TASK TO COMPLETE: Retype the records below without any changes, beginning at the line that contains "Where should I click to: Open the account" and stopping after the line that contains "pyautogui.click(x=52, y=526)".

AVAILABLE DATA:

_ _ _ _ _ _ _

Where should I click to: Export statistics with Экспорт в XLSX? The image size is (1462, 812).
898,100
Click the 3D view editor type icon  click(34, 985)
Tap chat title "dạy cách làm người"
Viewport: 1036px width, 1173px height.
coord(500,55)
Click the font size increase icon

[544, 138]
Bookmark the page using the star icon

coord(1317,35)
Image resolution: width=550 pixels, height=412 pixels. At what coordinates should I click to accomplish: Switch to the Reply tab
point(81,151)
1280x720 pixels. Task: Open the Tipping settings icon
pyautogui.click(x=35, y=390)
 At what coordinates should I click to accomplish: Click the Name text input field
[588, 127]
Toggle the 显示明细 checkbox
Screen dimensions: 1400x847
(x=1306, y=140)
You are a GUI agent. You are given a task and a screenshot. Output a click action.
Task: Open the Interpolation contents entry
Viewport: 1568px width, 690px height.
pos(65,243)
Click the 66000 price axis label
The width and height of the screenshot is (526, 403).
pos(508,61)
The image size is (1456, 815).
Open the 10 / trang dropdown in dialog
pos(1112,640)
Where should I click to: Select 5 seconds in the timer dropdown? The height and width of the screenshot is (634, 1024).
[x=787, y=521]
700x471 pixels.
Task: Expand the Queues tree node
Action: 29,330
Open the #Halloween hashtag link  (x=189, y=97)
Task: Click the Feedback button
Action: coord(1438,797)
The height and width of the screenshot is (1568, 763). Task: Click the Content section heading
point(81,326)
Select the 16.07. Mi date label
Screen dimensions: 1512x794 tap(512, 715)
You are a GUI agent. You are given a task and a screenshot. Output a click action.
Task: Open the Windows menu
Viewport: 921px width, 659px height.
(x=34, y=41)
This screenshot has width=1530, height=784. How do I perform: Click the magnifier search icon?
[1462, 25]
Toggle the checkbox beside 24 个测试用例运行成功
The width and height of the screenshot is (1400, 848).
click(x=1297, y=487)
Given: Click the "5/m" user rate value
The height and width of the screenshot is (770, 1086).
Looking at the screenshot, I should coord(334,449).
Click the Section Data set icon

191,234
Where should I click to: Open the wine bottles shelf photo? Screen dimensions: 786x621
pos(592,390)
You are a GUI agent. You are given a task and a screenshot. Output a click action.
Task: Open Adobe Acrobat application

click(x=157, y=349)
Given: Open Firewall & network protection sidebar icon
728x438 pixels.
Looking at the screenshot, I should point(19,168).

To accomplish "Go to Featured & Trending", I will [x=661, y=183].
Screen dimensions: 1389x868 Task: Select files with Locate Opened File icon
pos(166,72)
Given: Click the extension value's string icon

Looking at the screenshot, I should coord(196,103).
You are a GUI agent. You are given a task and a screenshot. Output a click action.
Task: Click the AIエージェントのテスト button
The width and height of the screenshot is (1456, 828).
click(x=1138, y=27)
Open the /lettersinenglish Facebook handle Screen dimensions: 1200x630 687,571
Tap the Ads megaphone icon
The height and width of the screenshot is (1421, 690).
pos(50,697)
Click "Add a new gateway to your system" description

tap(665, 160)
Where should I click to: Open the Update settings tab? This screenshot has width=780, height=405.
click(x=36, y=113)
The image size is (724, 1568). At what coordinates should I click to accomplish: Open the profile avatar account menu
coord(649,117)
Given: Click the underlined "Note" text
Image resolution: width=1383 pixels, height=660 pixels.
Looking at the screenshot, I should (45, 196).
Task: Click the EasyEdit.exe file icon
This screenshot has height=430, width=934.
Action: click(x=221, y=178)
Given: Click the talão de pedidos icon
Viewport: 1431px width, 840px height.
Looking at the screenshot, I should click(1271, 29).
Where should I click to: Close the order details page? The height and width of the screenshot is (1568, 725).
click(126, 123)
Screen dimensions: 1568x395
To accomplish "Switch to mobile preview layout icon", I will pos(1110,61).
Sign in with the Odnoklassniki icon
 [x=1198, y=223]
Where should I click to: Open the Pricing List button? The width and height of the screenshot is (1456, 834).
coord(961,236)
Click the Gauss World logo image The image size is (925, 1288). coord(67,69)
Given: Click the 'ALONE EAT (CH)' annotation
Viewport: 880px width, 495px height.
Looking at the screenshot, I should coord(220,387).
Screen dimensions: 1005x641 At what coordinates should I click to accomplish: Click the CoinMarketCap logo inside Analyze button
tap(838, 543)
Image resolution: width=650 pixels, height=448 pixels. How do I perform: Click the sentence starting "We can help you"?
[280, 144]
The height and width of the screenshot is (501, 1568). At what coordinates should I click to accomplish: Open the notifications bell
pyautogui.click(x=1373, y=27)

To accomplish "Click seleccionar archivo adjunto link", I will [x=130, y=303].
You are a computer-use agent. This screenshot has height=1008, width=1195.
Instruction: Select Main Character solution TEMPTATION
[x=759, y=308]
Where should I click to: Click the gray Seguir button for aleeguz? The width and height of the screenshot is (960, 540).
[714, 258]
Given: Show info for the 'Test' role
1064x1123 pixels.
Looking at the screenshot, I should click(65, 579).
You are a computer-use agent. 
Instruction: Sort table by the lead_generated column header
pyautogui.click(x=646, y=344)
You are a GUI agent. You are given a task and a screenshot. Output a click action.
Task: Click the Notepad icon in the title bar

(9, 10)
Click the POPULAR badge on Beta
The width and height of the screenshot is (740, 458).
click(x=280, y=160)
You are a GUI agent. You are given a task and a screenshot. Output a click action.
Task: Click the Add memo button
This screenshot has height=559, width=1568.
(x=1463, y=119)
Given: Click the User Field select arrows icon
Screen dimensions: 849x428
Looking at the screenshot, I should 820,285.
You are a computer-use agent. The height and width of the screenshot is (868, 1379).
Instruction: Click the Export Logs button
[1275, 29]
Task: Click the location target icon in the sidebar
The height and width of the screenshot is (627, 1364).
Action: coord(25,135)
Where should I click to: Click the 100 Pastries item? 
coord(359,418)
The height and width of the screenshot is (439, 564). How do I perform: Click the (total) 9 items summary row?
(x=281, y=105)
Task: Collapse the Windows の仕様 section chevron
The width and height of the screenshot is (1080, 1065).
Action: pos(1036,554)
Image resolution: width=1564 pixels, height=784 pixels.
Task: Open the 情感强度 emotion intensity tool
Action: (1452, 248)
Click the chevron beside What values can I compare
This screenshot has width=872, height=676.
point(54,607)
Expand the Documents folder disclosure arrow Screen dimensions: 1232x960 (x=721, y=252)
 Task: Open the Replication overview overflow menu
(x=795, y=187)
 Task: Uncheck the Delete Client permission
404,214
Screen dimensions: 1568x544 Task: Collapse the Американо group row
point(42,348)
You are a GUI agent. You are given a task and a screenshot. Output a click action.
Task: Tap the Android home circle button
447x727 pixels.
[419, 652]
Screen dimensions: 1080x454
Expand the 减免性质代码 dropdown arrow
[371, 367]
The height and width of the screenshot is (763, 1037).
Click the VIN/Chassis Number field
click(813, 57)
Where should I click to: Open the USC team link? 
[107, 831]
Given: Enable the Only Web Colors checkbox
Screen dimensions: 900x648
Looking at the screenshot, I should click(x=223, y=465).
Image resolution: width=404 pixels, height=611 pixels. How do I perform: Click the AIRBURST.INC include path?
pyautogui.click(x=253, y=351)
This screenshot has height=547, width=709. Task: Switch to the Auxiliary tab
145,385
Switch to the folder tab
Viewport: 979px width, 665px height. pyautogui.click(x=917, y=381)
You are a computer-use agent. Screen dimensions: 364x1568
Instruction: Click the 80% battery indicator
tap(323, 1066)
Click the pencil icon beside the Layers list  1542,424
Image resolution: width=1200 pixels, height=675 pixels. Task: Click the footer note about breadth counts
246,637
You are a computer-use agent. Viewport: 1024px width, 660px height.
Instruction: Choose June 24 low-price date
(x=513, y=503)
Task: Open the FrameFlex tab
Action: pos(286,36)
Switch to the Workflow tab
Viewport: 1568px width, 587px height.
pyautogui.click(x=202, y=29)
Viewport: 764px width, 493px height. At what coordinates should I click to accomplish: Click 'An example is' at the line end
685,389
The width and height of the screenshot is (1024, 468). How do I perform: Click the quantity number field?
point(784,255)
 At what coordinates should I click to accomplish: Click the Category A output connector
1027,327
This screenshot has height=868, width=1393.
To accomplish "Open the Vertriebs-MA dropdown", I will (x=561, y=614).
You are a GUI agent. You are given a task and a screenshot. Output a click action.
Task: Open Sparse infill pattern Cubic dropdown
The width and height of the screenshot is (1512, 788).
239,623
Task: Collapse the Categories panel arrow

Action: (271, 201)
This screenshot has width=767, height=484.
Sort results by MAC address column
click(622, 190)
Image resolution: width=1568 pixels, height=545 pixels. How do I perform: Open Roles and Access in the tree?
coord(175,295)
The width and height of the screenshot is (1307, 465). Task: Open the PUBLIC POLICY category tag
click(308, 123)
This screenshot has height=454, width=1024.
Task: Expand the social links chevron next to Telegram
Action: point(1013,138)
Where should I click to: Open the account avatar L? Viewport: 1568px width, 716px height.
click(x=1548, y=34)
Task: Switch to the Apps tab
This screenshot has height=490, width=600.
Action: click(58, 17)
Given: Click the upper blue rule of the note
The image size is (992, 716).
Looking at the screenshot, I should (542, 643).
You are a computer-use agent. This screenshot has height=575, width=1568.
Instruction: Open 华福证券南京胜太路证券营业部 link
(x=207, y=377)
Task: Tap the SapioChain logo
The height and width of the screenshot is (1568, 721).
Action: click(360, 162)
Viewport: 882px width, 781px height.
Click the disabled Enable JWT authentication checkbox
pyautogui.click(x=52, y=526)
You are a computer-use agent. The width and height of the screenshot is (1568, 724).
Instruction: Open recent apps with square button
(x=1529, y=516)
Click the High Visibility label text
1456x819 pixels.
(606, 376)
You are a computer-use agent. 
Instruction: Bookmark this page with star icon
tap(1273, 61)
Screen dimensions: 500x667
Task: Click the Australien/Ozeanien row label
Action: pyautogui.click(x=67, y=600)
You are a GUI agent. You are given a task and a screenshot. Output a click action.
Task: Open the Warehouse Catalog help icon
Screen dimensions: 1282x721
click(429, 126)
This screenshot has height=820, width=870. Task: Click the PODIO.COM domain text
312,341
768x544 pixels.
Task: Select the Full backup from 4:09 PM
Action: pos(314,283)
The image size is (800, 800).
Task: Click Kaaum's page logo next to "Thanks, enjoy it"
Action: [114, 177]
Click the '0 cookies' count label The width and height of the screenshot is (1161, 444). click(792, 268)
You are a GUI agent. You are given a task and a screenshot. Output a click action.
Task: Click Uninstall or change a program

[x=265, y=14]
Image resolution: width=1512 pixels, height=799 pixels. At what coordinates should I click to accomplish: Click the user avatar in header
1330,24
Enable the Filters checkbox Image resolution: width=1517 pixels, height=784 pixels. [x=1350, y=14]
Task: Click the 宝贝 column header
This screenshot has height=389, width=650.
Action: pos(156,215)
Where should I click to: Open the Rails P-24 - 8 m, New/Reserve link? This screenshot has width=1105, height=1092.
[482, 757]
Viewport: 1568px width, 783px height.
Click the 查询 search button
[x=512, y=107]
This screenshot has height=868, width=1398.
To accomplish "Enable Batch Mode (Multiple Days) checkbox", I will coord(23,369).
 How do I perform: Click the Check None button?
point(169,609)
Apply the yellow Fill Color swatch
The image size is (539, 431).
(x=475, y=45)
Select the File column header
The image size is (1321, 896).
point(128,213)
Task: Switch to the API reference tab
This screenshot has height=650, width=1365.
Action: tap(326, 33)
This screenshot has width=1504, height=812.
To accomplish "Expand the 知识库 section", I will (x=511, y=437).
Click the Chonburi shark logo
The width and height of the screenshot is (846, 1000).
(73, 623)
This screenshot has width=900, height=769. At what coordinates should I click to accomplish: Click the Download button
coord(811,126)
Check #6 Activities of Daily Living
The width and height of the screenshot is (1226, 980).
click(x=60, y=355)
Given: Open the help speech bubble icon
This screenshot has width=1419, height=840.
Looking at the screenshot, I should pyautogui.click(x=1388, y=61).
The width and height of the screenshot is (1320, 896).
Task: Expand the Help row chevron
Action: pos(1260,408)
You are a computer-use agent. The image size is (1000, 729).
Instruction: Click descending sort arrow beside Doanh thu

_ _ _ _ _ _ _

SOLUTION FOR THIS EXERCISE:
Where should I click to: Open the account avatar L? Viewport: 1568px width, 716px height.
click(x=1548, y=34)
Task: Switch to the Apps tab
This screenshot has height=490, width=600.
Action: click(58, 17)
Given: Click the upper blue rule of the note
The image size is (992, 716).
Looking at the screenshot, I should (542, 643).
You are a computer-use agent. This screenshot has height=575, width=1568.
Instruction: Open 华福证券南京胜太路证券营业部 link
(x=207, y=377)
Task: Tap the SapioChain logo
The height and width of the screenshot is (1568, 721).
Action: click(360, 162)
Viewport: 882px width, 781px height.
Click the disabled Enable JWT authentication checkbox
pyautogui.click(x=52, y=526)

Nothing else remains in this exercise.